An expert panel advising the Health Ministry on measures against the new coronavirus released its analysis on Oct. 22 that the number of new COVID-19 cases in the country, which had been at around the same level until recently, is now on a slight upward trend. Amid a rising sense of alarm ahead of the epidemic season, special hospitals for the seriously ill and elderly patients are being built one after another.


The Aichi Prefectural Government opened “Aichi Hospital” dedicated to treating new coronavirus patients in Okazaki City on Oct. 15. The hospital was launched after renovating the municipal Aichi hospital. It will hospitalize elderly patients, who tend to develop serious conditions, and patients showing moderate symptoms. The prefectural government aims to reduce the burden on local medical institutions and university hospitals treating patients with severe symptoms by accepting patients from across the prefecture at the new special hospital.


University hospitals and medical institutions in the prefecture will dispatch their doctors to the new hospital. The hospital will have a team of nine doctors and 38 nurses as well as 50 beds, which will be increased up to 100 beds according to the trend in new infections. 


The Osaka Prefectural Government is preparing to open the “Osaka center for serious coronavirus symptoms (provisional name),” a temporary special facility for seriously ill patients. It is currently building a prefabricated facility with 30 beds on the grounds of Osaka General Medical Center (Sumiyoshi Ward, Osaka City). The construction of the facility is scheduled for completion at the end of November.


The new hospital will have a special computed tomography (CT) scanning system and all beds will be equipped with an artificial respirator. The hospital needs some 25 doctors and 130 nurses to be sent from medical institutions in the prefecture.

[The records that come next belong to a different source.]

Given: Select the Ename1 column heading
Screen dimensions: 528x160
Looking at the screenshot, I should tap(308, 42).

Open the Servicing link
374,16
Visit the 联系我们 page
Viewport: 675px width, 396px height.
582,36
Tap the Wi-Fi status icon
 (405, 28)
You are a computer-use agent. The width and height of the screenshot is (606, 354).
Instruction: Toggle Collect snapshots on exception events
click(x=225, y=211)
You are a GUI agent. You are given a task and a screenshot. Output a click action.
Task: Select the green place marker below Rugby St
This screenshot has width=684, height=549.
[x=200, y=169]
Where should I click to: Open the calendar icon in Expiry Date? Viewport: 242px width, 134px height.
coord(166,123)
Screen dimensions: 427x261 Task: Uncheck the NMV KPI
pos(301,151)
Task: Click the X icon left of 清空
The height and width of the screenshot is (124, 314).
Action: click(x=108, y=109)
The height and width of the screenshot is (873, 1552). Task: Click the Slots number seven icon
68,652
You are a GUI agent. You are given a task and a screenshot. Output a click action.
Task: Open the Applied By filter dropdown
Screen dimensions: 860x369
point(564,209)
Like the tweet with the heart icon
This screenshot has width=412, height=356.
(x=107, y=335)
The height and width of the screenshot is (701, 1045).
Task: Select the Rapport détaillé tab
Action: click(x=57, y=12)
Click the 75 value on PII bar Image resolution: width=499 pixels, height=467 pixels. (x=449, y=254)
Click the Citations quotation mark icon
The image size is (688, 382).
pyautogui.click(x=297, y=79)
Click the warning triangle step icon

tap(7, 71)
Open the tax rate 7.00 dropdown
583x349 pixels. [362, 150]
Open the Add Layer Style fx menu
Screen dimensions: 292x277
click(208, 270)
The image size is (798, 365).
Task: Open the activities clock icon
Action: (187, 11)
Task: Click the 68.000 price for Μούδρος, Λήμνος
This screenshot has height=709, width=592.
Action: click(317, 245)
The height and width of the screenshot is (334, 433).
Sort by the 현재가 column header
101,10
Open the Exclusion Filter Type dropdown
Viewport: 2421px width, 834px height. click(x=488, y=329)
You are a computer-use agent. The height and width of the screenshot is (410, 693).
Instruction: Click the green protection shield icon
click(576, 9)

In Tokyo, Tokai University Tokyo Hospital (Shibuya Ward) has been accepting patients as a special hospital since late September. Also, the Tokyo Metropolitan Government is renovating the building of the Tokyo Metropolitan Fuchu Medical Center for the Disabled (Fuchu City) for use as a special hospital in November. The two Tokyo hospitals will offer a total of about 200 beds.


Emergency COVID-19 patients are also gathered at specific medical institutions. The Saitama Prefectural Government has designated medical institutions that preferentially accept emergency patients showing such symptoms as high fever and coughing since May. It is the first prefecture in Japan to make such a move. As of Oct. 20, the prefectural government designates 44 secondary emergency medical institutions (235 beds), which account for one-fourth of 200 such institutions in the prefecture, as hospitals for emergency COVID-patients.


The central government is also calling on local communities to clarify the division of roles by designating “key medical institutions” for preferential hospitalization of COVID-19 patients and “cooperating medical institutions” for treatment of emergency patients suspected of being infected with COVID-19.